In response, Sylvia Torres-Guillén, the ACLU of California’s Director of Education Equity, issued the following statement:
We commend Governor Newsom for championing early childhood education for California’s most vulnerable students. For years, California’s investment in quality early childhood education has seen a steady decline, even as child poverty in California remains the highest in the nation and as other states have increased their investments. Indeed, California must renew its commitment to provide adequate and meaningful resources for preschool education and ensure that all children, especially children of color and low-income children, receive a just, equitable, and excellent education.
In addition to early childhood education, California must also commit to a resource-based approach that keeps students in school and on track to graduate. It is long overdue for California to part ways with punitive approaches that have pushed countless students, especially Black and Brown students, out of school and into the school-to-prison and school-to-deportation pipeline.
Increasing access to support staff, including school counselors, psychologists, social workers, and nurses, is crucial to this endeavor.
Currently, California has one of the highest student-to-counselor ratios in the country, with school counselors handling nearly three times the recommended caseload.

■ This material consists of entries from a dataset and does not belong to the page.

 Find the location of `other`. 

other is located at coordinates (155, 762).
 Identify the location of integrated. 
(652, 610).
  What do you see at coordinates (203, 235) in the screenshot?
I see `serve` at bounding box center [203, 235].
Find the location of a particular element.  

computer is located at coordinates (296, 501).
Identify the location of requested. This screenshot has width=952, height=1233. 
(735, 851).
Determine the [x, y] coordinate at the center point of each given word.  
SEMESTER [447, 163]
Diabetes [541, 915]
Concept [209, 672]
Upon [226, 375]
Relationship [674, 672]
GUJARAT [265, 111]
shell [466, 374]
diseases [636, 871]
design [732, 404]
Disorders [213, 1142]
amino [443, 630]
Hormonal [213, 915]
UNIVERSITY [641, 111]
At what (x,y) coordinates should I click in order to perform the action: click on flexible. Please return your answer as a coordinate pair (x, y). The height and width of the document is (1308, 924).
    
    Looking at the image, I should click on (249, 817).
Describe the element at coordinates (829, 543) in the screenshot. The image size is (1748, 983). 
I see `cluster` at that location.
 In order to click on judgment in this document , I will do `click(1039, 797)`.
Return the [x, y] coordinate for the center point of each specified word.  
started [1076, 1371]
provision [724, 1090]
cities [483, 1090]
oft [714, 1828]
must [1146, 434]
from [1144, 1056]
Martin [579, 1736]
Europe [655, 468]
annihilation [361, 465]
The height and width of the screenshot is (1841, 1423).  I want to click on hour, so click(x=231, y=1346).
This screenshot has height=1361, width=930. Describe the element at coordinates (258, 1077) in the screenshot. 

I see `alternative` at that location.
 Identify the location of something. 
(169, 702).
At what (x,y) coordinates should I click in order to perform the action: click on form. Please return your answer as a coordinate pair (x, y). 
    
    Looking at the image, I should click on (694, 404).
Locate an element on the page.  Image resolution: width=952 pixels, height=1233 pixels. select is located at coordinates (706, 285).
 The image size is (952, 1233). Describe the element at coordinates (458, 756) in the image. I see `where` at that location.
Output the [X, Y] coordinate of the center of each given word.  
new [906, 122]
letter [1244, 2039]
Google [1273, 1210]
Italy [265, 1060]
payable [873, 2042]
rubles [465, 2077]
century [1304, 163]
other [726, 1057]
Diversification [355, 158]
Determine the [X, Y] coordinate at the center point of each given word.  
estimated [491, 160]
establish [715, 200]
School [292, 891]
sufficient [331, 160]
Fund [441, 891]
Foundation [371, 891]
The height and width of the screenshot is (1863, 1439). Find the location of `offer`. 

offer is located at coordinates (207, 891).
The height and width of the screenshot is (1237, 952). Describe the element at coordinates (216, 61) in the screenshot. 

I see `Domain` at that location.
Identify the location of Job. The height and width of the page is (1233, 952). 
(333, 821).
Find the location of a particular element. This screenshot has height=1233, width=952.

Additionally, California has twice as many police officers than social workers in schools. At the national level, more than 43 percent of students attend schools that do not have a psychologist on campus. It is time California fully and holistically serve children and youth in school.
We look forward to continuing budget discussions with the Newsom administration and the state legislature to advance racial justice, equity, and inclusion at every level of California’s public education systems.